12.08    Termination of Exclusivity.
If Costco delivers a notice of Early Termination pursuant to Section 12.02 or a notice of termination pursuant to the occurrence of a persisting Force Majeure Event pursuant to Section 12.07(b), then, in addition to any other rights available to Costco, Costco shall thereafter have the right, exercisable immediately upon prior written notice to Bank, to elect that the provisions of Section 2.04 shall cease to apply to Costco and, accordingly, Costco and its Affiliates shall be entitled to (i) issue a Comparable Co-Branded Card for acceptance at Costco Outlets; and/or (ii) in conjunction with any other card issuer, association or network issue, market, or co-brand any Comparable Co-Branded Card for acceptance at Costco Outlets. In the event that Costco elects to exercise such right to terminate exclusivity pursuant to this Section 12.08, then Bank may elect to discontinue originating new Co-Branded Card Accounts upon written notice to Costco. If Bank delivers a notice of Early Termination pursuant to Section 12.03 or a notice of termination pursuant to the occurrence of a persisting Force Majeure Event pursuant to Section 12.07(b), then, in addition to any other rights available to Bank, Bank shall thereafter have the right, exercisable immediately upon prior written notice to Costco, to elect that the provisions of Section 2.06 cease to apply to Bank and its Affiliates. For clarity, if either Party sends a termination notice but thereafter elects not to terminate, the applicable exclusivity provisions will be reinstated as of the date of such election.

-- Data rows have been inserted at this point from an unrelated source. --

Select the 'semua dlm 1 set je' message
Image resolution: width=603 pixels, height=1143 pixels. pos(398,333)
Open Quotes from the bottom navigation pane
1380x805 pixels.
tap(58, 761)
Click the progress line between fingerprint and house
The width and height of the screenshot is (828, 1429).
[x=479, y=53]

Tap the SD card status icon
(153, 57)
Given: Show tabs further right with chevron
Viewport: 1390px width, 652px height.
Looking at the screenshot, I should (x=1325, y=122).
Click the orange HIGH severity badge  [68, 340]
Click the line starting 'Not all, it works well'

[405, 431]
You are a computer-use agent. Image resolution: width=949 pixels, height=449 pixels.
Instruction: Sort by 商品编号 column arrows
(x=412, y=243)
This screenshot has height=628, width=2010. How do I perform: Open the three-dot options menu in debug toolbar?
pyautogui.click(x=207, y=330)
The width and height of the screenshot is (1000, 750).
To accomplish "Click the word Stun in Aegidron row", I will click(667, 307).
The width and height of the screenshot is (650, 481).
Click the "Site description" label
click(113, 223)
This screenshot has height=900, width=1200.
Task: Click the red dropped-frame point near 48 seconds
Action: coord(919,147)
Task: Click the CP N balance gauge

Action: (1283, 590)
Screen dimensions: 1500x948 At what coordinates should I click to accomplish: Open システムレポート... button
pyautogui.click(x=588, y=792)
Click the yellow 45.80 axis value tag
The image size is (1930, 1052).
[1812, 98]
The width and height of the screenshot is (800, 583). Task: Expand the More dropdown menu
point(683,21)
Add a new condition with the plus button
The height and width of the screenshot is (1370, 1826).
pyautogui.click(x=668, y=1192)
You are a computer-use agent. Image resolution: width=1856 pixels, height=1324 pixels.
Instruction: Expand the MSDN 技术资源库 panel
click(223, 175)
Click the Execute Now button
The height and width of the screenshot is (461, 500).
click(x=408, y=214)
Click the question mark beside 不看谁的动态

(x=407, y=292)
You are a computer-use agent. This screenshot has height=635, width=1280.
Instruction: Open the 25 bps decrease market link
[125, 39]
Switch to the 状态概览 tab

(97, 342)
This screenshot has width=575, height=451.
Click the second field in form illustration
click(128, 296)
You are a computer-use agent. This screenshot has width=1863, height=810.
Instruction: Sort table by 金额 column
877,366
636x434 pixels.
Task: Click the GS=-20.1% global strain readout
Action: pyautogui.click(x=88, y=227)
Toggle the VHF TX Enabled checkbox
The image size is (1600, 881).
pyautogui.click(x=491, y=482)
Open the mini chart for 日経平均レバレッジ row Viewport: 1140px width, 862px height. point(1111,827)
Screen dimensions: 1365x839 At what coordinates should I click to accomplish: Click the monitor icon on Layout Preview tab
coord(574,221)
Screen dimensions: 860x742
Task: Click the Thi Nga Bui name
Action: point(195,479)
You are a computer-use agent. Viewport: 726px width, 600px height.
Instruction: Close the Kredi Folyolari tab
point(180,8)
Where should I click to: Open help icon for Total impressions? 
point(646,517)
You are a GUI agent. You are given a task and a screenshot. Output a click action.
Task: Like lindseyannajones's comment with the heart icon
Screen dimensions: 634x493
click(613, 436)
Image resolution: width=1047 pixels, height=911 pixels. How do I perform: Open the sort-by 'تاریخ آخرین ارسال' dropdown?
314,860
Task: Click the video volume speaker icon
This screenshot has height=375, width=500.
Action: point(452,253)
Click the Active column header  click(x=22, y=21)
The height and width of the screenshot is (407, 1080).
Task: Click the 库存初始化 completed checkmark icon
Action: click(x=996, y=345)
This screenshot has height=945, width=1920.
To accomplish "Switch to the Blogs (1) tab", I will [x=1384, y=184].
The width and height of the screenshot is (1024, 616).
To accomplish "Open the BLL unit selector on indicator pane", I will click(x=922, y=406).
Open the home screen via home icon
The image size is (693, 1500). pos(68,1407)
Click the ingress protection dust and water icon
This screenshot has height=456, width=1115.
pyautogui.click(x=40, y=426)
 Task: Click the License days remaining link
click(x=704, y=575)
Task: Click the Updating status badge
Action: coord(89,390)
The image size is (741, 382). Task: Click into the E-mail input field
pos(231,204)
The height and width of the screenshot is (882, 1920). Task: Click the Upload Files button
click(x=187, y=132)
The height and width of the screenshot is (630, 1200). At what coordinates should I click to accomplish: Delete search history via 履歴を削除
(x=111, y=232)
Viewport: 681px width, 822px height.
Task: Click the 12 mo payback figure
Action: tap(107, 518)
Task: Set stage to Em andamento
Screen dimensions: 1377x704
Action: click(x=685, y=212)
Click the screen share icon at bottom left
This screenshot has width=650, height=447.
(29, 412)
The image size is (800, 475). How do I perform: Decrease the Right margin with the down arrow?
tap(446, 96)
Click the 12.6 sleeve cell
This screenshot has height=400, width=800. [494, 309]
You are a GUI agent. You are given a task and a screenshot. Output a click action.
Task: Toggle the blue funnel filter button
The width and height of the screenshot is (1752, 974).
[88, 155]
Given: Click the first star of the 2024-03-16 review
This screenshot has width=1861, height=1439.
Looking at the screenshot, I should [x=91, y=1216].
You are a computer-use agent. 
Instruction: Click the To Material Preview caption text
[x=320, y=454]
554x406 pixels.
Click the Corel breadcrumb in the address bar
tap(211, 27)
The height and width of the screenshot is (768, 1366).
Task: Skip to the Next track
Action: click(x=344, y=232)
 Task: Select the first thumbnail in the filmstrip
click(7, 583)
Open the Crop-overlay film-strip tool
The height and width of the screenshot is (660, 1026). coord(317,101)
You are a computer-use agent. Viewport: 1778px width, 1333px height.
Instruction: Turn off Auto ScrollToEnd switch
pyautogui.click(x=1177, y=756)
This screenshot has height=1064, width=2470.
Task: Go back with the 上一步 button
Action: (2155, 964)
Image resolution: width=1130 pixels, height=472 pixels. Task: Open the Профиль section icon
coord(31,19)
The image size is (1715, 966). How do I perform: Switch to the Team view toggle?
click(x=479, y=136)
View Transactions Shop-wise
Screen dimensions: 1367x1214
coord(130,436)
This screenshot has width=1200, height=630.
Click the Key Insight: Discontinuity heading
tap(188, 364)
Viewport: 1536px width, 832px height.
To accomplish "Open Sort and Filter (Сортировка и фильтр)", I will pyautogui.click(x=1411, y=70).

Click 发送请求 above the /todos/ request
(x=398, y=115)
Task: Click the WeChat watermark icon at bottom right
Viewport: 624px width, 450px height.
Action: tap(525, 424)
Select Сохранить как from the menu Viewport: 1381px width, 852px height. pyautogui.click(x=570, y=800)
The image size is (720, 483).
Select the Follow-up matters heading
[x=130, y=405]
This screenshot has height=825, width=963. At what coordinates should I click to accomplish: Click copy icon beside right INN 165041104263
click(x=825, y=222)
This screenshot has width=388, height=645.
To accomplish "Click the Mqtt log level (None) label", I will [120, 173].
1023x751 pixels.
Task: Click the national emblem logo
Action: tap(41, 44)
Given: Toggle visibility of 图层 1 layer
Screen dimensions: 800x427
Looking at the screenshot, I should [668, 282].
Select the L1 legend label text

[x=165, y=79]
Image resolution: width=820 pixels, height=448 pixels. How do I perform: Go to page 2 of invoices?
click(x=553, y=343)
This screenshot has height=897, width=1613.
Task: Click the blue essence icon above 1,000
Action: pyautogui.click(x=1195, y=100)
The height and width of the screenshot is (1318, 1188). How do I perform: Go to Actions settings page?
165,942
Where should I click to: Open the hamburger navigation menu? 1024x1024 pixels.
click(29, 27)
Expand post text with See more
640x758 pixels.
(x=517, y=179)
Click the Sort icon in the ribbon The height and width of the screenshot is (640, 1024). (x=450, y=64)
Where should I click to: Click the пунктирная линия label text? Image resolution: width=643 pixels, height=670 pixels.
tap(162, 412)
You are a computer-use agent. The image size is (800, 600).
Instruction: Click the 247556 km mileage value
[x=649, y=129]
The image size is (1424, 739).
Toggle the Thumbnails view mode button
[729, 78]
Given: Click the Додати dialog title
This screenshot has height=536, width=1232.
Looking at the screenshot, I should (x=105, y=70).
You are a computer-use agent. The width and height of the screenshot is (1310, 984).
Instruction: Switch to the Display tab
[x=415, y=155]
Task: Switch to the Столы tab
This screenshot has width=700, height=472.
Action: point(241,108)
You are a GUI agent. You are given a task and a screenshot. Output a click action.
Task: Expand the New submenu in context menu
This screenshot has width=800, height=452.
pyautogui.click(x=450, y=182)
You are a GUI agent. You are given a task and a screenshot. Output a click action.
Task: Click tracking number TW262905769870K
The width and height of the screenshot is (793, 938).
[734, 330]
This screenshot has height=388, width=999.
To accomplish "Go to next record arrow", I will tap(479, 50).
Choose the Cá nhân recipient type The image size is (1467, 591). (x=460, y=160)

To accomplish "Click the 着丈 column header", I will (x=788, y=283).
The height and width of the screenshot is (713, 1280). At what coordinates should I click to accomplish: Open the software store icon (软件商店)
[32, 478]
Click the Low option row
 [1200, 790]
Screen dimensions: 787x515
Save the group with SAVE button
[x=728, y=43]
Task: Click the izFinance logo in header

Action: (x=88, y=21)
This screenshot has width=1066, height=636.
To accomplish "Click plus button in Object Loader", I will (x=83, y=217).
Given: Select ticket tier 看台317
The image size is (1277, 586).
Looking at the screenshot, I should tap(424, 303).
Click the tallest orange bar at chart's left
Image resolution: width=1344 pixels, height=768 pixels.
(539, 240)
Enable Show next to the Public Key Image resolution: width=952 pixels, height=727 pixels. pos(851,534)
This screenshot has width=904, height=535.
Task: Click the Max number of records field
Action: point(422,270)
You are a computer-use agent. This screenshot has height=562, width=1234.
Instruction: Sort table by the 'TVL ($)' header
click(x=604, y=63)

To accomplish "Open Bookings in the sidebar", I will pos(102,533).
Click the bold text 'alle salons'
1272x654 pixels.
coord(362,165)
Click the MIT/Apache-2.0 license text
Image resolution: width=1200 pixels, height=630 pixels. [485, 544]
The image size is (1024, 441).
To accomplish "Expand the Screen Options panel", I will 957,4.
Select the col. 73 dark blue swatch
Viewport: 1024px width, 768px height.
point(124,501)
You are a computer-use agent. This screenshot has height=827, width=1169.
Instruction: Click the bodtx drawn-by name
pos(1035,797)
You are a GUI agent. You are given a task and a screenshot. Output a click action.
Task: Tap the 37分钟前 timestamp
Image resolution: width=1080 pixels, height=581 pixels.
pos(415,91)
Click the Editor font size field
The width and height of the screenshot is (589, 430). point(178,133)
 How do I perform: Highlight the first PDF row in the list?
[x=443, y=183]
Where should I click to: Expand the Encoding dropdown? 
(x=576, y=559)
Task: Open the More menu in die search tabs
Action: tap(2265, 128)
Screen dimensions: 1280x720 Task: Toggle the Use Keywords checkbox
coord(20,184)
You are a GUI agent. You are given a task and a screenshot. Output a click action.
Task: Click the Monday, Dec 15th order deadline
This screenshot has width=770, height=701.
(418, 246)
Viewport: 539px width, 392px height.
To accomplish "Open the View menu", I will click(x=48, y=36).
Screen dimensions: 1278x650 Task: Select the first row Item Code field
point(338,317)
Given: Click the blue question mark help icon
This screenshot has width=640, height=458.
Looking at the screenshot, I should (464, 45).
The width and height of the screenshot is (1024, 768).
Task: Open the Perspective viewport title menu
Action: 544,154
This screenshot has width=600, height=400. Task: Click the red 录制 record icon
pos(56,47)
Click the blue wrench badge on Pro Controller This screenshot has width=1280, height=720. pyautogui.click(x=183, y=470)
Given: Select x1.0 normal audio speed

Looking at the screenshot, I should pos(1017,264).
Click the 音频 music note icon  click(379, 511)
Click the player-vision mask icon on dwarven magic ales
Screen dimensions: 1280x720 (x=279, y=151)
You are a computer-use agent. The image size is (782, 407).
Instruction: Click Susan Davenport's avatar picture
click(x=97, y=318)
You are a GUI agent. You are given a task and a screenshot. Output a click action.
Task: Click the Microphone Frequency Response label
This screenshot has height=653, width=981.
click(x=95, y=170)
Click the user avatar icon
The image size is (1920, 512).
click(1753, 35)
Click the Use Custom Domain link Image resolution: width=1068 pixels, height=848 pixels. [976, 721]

12.09    Pre-Launch Termination.
If [*], this Agreement is terminated pursuant to the terms of [*], the Purchase Rights and other applicable terms of Article 13 and Article 14 as it relates to the wind down of an active Program shall not apply.

ARTICLE 13
REPLACEMENT PROGRAM AND PORTFOLIO PURCHASE RIGHTS
13.01    Costco’s Right to Meet Regarding Replacement Programs.
(a)    Bank acknowledges and agrees that, [*].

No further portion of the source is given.